#### Document extract

How to Make Cake Cookies With Cake Mix 🍪
Cake mix cookies are a shortcut baking solution that turns a box of cake mix into chewy, tender cookies with minimal effort. The technique works because cake mix already contains the dry ingredients and leavening agents needed for a tender crumb—you simply need to add fat and moisture, then bake at a lower temperature than you would for a traditional cake.
The appeal is straightforward: if you have cake mix on hand, you can produce cookies without buying extra flour, sugar, baking powder, or vanilla. The results are reliable, and the texture naturally leans toward cake-like rather than crispy, which many people prefer. That said, the outcome varies depending on what you add and how you handle the dough.
The Core Chemistry: Why Cake Mix Works for Cookies
Cake mixes are formulated to produce a tender, moist crumb. They typically contain flour, sugar, cornstarch (which keeps the texture soft), salt, leavening agents like baking soda or powder, and flavorings. When you bake a cake, you add eggs, oil, and water to activate these ingredients.
For cookies, the same dry ingredients create a different product because the ratio of wet to dry shifts, and baking time shortens dramatically. A shorter bake time and smaller portion size mean the cookies set on the edges while staying soft in the center—the hallmark of a cake cookie.
Key variables that shape your results:
- Type of fat you add (oil, butter, or both) affects richness and spread
- Moisture content (eggs, water, or condensed milk) influences texture
- Oven temperature and bake time determine whether cookies are chewy or cake-like throughout
- Cake mix flavor (vanilla, chocolate, lemon, etc.) sets the baseline taste
- Add-ins (chocolate chips, sprinkles, nuts) change texture and flavor profile
Basic Method: Three Ingredient Cake Cookies
The simplest approach uses just three components: cake mix, eggs, and oil. This method works because eggs provide moisture and binding, while oil adds richness and encourages a soft, tender crumb.
What you need:
- 1 box cake mix (any flavor)
- 2 eggs
- 1/3 cup oil (vegetable, canola, or coconut oil)
Steps:
- Preheat your oven to 350°F (175°C).
- Mix the dry cake mix, eggs, and oil in a bowl until fully combined. The batter will be thick and slightly sticky—this is normal.
- Drop rounded tablespoons of dough onto an ungreased or parchment-lined baking sheet, spacing them about 2 inches apart.
- Bake for 10–12 minutes, until the edges are set but the center still looks slightly underbaked.
- Let cookies cool on the baking sheet for 2–3 minutes before transferring to a cooling rack.
The result is a soft, cake-like cookie with a tender interior. The shorter bake time is essential; overbaking will dry them out. Many bakers pull cookies from the oven when they still look slightly wet in the center, then allow carryover baking and cooling time to set the structure without hardening them.

#### Information provided

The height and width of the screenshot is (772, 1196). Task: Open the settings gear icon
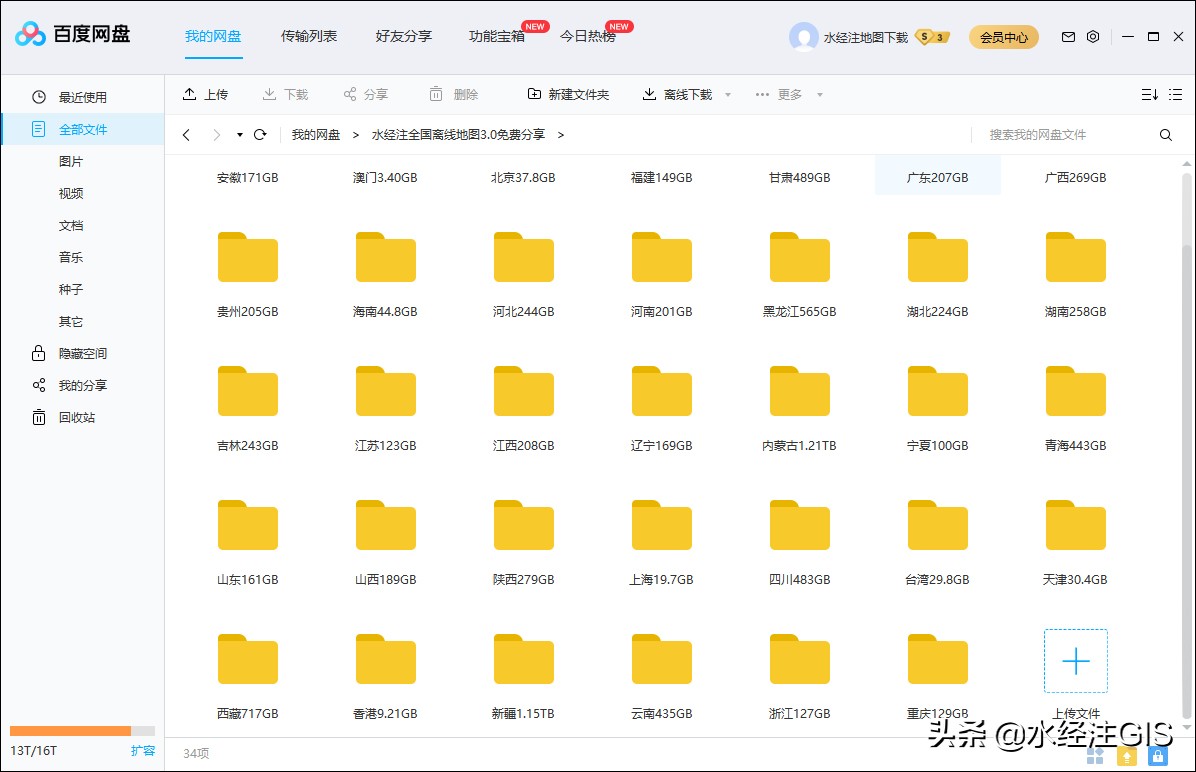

#### Work to complete
(1) In the cake mix cookie guide, how long should the cookies cool on the baking sheet before they go to a cooling rack?
(2) Print the part of the cake mix cookie guide starting with "Key variables that" and going on through "or coconut oil)".

#### Solutions by task
(1) 2–3 minutes.

(2)
Key variables that shape your results:
- Type of fat you add (oil, butter, or both) affects richness and spread
- Moisture content (eggs, water, or condensed milk) influences texture
- Oven temperature and bake time determine whether cookies are chewy or cake-like throughout
- Cake mix flavor (vanilla, chocolate, lemon, etc.) sets the baseline taste
- Add-ins (chocolate chips, sprinkles, nuts) change texture and flavor profile
Basic Method: Three Ingredient Cake Cookies
The simplest approach uses just three components: cake mix, eggs, and oil. This method works because eggs provide moisture and binding, while oil adds richness and encourages a soft, tender crumb.
What you need:
- 1 box cake mix (any flavor)
- 2 eggs
- 1/3 cup oil (vegetable, canola, or coconut oil)